Extracted entries

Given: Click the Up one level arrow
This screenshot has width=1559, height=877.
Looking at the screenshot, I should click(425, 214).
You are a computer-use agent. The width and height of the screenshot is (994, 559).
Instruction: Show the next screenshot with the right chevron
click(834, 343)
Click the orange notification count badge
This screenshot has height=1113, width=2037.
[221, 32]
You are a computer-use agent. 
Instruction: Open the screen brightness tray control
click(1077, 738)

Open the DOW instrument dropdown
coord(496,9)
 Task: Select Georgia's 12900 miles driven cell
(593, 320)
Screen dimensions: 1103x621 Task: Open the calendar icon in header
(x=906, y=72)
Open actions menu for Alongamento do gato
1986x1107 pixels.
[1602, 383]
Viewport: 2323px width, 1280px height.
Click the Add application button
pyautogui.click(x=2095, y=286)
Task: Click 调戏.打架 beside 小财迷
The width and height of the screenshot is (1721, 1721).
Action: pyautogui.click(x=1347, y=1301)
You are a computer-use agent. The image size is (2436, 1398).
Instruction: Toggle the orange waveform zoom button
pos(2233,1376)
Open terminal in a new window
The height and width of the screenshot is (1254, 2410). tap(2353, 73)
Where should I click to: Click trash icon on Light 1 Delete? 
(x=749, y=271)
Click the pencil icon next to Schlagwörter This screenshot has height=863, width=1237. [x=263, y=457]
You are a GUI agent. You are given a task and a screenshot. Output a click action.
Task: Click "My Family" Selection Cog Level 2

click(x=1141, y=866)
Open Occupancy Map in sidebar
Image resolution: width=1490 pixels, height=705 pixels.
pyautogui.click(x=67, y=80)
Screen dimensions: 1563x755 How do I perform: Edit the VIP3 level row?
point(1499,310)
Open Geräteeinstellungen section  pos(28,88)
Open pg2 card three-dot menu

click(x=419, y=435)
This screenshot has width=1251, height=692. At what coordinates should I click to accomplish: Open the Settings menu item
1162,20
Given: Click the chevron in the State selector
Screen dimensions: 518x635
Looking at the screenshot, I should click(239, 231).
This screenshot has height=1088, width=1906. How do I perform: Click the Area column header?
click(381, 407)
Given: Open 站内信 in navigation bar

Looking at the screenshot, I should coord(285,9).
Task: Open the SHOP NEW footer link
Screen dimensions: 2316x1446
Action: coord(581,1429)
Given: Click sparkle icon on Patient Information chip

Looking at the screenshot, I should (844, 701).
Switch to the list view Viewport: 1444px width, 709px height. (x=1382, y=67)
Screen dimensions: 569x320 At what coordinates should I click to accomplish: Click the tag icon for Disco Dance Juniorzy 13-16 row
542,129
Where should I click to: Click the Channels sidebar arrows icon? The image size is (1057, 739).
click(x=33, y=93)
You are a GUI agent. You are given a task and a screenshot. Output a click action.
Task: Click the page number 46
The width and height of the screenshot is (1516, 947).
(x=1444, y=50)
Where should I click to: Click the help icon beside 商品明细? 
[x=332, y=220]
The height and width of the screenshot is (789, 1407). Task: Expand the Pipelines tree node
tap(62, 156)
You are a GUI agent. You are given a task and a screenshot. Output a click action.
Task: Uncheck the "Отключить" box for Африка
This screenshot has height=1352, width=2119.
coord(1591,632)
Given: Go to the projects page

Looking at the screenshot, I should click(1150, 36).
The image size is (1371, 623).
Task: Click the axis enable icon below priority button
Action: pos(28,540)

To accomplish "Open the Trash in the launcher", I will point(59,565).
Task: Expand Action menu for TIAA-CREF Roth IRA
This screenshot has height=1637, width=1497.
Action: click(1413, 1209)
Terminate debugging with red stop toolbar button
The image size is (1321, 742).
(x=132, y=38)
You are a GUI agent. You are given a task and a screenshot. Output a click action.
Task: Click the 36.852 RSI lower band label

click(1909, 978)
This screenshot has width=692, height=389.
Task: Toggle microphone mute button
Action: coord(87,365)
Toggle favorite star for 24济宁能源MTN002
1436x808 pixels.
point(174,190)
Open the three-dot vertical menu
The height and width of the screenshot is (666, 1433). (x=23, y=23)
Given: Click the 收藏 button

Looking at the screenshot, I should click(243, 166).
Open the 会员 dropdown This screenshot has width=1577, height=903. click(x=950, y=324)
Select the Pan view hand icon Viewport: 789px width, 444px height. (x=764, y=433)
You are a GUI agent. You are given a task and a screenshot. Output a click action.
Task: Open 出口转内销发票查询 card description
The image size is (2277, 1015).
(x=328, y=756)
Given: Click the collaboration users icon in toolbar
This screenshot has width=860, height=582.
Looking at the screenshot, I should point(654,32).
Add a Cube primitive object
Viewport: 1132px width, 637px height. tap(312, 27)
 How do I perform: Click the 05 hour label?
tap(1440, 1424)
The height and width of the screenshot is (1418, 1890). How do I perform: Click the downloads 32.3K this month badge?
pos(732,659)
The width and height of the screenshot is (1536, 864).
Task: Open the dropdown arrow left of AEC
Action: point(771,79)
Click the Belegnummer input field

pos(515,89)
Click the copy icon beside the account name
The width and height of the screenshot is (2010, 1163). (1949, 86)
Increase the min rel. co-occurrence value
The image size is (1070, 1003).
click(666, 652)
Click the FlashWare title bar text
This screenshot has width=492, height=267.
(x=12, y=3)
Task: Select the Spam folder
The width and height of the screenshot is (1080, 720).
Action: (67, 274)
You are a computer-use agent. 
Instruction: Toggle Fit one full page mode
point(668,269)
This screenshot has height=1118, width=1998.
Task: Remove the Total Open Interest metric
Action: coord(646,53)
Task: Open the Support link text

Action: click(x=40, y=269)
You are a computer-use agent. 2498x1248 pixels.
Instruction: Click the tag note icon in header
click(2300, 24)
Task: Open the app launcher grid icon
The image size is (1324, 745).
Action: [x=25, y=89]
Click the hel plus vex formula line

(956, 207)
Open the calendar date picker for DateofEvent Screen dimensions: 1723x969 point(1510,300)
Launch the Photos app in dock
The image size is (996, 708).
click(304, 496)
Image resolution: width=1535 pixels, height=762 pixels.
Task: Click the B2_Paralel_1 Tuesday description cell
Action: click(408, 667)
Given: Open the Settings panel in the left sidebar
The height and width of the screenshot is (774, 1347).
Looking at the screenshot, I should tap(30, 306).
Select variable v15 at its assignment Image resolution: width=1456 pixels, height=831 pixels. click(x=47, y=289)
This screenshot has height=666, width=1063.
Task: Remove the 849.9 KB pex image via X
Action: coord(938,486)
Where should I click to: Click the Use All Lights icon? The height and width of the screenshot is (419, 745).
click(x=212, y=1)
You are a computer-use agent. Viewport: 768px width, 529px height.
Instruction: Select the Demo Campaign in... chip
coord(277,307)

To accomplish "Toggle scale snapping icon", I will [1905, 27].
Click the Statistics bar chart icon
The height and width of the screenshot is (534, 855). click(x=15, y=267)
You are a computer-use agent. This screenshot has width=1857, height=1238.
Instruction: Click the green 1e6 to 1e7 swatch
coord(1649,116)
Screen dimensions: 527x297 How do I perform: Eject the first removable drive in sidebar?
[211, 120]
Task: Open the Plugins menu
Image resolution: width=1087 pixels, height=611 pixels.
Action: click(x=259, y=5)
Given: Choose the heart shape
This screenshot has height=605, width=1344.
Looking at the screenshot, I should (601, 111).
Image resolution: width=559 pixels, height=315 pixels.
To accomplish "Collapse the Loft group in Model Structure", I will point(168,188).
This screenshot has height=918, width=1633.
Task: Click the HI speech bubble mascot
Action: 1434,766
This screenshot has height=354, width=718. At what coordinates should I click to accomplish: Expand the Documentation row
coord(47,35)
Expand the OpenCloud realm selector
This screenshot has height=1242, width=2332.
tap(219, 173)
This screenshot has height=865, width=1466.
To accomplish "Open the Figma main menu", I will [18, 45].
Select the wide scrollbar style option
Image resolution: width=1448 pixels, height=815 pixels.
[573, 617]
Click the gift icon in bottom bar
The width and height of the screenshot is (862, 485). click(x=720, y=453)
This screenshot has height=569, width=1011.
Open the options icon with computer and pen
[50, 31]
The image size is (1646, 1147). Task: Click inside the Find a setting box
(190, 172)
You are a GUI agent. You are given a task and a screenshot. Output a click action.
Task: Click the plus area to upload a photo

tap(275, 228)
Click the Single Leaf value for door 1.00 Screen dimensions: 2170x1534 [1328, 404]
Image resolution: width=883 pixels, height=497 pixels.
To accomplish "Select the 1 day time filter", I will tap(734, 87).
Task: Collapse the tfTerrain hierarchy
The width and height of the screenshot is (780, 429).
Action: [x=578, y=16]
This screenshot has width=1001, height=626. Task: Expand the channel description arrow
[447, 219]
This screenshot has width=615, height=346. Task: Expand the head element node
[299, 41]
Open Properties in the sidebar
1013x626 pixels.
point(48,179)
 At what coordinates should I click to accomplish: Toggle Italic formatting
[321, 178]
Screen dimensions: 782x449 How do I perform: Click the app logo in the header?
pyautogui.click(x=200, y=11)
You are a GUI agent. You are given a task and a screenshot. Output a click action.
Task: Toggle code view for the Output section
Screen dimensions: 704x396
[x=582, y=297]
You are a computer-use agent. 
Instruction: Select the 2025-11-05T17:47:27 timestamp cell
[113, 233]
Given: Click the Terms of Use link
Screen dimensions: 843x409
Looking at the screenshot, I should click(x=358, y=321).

Description of the task
Starting with the line with "The image size is (2277, 1015)." above and going on through the line with "Launch the Photos app in dock", transcribe every line exactly, both ends included, and add nothing.

Exercise output
The image size is (2277, 1015).
(x=328, y=756)
Given: Click the collaboration users icon in toolbar
This screenshot has width=860, height=582.
Looking at the screenshot, I should point(654,32).
Add a Cube primitive object
Viewport: 1132px width, 637px height. tap(312, 27)
 How do I perform: Click the 05 hour label?
tap(1440, 1424)
The height and width of the screenshot is (1418, 1890). How do I perform: Click the downloads 32.3K this month badge?
pos(732,659)
The width and height of the screenshot is (1536, 864).
Task: Open the dropdown arrow left of AEC
Action: point(771,79)
Click the Belegnummer input field

pos(515,89)
Click the copy icon beside the account name
The width and height of the screenshot is (2010, 1163). (1949, 86)
Increase the min rel. co-occurrence value
The image size is (1070, 1003).
click(666, 652)
Click the FlashWare title bar text
This screenshot has width=492, height=267.
(x=12, y=3)
Task: Select the Spam folder
The width and height of the screenshot is (1080, 720).
Action: (67, 274)
You are a computer-use agent. 
Instruction: Toggle Fit one full page mode
point(668,269)
This screenshot has height=1118, width=1998.
Task: Remove the Total Open Interest metric
Action: coord(646,53)
Task: Open the Support link text

Action: click(x=40, y=269)
You are a computer-use agent. 2498x1248 pixels.
Instruction: Click the tag note icon in header
click(2300, 24)
Task: Open the app launcher grid icon
The image size is (1324, 745).
Action: [x=25, y=89]
Click the hel plus vex formula line

(956, 207)
Open the calendar date picker for DateofEvent Screen dimensions: 1723x969 point(1510,300)
Launch the Photos app in dock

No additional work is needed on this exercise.